(Data on locating visible targets)
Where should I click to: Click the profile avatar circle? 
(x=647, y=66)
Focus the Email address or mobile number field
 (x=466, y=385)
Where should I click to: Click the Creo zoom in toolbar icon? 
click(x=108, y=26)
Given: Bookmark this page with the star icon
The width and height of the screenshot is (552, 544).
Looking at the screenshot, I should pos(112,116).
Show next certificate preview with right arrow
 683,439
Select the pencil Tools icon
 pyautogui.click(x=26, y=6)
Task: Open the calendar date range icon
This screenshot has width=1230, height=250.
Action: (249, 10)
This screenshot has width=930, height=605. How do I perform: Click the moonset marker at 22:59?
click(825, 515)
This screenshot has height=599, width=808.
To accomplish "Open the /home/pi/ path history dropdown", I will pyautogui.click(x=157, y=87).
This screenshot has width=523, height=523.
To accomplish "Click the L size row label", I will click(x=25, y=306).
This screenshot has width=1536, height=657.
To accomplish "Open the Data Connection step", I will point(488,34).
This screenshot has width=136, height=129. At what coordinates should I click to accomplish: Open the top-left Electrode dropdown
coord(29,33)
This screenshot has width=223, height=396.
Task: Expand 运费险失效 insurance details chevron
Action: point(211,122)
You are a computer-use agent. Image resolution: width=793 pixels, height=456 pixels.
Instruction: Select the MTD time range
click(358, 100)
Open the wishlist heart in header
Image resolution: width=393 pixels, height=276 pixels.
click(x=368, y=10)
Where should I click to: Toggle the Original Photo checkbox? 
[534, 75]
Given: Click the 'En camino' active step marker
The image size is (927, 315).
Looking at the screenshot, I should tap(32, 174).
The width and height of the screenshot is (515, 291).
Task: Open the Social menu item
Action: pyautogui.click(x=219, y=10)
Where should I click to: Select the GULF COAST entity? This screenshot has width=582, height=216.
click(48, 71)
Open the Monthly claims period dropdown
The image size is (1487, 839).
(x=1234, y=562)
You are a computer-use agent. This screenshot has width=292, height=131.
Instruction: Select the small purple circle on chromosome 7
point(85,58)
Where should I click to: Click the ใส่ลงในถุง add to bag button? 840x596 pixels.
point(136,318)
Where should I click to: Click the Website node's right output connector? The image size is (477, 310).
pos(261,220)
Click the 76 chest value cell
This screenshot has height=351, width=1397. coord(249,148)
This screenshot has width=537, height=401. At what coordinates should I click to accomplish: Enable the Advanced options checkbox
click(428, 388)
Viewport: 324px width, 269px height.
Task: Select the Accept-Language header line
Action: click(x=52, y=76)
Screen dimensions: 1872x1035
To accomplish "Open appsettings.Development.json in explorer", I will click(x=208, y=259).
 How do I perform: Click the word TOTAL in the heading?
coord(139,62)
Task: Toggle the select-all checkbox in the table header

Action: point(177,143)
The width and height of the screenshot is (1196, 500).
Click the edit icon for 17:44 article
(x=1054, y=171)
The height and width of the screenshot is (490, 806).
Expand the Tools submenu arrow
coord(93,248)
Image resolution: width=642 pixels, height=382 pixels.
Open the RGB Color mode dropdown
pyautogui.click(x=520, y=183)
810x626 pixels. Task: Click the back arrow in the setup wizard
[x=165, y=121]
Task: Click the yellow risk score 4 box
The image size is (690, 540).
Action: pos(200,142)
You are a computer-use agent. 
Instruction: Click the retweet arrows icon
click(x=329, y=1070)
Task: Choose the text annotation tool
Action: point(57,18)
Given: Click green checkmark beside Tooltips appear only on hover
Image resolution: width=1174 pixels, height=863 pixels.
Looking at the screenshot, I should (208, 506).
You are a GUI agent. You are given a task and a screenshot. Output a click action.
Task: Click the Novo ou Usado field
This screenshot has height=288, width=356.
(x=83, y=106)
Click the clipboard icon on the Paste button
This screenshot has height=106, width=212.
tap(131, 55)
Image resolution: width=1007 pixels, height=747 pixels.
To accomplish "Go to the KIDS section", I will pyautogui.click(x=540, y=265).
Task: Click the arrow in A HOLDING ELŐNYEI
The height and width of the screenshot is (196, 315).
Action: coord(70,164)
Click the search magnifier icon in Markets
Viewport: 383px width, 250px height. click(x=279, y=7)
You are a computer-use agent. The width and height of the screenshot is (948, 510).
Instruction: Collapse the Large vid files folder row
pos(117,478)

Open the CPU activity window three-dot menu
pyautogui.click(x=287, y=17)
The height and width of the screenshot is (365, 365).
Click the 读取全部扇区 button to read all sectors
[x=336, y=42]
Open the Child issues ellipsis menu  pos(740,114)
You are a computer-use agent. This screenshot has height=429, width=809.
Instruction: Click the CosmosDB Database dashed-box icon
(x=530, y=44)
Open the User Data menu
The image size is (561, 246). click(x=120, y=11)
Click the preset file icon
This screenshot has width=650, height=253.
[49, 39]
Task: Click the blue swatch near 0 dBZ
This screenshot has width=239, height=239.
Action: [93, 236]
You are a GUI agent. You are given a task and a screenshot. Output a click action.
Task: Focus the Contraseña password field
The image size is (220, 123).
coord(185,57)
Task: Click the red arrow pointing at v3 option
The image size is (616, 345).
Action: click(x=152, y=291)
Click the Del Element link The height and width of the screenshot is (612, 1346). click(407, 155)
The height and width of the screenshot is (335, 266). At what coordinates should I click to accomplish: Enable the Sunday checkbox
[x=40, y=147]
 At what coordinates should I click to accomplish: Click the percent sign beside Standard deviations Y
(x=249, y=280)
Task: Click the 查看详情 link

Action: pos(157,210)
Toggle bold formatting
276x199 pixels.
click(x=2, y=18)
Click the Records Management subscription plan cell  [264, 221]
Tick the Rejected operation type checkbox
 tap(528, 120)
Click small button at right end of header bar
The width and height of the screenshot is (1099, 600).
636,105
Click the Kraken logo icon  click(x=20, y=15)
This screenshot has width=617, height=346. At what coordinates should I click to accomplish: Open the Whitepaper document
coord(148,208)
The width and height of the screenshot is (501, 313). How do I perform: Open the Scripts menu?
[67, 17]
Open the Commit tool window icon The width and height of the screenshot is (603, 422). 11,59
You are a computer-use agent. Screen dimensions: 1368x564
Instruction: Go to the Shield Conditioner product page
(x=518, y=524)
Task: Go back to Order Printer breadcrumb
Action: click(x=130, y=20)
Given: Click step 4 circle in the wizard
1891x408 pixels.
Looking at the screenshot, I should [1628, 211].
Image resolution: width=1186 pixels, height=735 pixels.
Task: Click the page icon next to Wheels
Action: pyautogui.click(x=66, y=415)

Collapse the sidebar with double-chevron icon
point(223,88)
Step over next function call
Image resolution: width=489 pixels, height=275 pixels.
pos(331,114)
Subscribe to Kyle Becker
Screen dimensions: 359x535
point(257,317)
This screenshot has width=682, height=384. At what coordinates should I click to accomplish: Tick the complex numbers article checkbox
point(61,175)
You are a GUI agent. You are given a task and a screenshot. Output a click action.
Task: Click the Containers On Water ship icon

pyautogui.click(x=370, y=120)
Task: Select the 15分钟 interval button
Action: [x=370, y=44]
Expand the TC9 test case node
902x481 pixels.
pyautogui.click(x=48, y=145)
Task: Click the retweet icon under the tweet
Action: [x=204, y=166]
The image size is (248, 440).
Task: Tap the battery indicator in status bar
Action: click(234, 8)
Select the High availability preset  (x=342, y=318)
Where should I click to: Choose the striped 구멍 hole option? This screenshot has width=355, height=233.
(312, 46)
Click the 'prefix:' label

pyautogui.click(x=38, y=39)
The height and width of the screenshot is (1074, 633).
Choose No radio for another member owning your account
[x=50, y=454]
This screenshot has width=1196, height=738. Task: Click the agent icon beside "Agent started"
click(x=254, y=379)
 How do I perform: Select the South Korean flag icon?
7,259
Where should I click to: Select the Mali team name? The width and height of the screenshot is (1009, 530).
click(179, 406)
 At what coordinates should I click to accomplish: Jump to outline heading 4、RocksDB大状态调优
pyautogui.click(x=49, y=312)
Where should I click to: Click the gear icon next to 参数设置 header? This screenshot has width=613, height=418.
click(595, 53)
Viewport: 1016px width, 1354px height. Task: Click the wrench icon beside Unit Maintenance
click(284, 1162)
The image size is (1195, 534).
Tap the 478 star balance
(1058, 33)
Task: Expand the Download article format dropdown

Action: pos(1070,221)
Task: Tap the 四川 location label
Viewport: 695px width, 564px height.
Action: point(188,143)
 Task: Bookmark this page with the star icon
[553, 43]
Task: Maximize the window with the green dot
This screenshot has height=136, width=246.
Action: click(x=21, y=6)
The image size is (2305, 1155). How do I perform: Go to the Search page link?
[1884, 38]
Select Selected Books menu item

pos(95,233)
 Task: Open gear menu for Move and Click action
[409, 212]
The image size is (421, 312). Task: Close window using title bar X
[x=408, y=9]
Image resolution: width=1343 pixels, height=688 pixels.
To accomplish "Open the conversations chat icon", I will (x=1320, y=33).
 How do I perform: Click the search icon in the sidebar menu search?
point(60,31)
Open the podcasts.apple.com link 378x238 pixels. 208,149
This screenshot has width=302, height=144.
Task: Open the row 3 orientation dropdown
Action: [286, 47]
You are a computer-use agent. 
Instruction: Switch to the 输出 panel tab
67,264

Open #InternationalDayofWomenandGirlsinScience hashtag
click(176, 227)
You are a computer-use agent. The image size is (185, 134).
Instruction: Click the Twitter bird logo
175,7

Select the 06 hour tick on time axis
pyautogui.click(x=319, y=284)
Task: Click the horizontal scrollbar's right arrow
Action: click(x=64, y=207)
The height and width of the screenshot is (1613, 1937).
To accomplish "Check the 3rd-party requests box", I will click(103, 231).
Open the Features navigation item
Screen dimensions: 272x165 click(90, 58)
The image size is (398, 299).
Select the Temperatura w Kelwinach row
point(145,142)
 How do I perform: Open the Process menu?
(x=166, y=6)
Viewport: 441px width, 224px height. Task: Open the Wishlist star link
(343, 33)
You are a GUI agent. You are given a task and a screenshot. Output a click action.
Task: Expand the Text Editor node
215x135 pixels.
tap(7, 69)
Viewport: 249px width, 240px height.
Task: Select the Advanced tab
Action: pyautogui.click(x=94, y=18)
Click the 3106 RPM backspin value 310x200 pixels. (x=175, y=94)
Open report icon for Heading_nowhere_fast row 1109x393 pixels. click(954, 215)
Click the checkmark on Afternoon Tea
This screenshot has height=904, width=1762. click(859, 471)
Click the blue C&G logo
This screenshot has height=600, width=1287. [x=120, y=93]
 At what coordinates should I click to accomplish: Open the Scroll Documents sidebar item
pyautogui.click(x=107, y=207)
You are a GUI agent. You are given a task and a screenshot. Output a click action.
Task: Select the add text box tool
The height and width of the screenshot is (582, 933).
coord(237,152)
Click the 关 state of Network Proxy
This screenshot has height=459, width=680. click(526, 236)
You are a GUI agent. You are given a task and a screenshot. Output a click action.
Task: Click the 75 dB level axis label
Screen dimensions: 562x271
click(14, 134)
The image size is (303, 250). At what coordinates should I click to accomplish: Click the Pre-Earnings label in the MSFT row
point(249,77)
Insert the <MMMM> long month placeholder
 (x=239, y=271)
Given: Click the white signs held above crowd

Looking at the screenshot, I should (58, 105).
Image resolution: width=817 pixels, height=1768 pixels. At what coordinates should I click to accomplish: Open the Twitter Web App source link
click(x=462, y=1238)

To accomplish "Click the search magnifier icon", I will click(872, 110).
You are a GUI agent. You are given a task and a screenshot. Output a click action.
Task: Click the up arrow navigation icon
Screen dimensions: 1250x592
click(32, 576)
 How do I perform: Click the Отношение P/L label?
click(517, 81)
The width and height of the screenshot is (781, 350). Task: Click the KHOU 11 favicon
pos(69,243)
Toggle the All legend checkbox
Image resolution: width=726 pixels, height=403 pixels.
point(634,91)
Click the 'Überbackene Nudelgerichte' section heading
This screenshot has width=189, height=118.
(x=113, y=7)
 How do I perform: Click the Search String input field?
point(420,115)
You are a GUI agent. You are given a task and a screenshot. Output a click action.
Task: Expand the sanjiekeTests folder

* Aim:
Edit everything from the start of the rows down to the line containing "click(825, 515)", changing "icon" to "button" and leaving all else unchanged. Give only those lines.

* Task answer:
Where should I click to: Click the profile avatar circle? 
(x=647, y=66)
Focus the Email address or mobile number field
 (x=466, y=385)
Where should I click to: Click the Creo zoom in toolbar button? 
click(x=108, y=26)
Given: Bookmark this page with the star button
The width and height of the screenshot is (552, 544).
Looking at the screenshot, I should pos(112,116).
Show next certificate preview with right arrow
 683,439
Select the pencil Tools button
 pyautogui.click(x=26, y=6)
Task: Open the calendar date range button
This screenshot has width=1230, height=250.
Action: (249, 10)
This screenshot has width=930, height=605. How do I perform: Click the moonset marker at 22:59?
click(825, 515)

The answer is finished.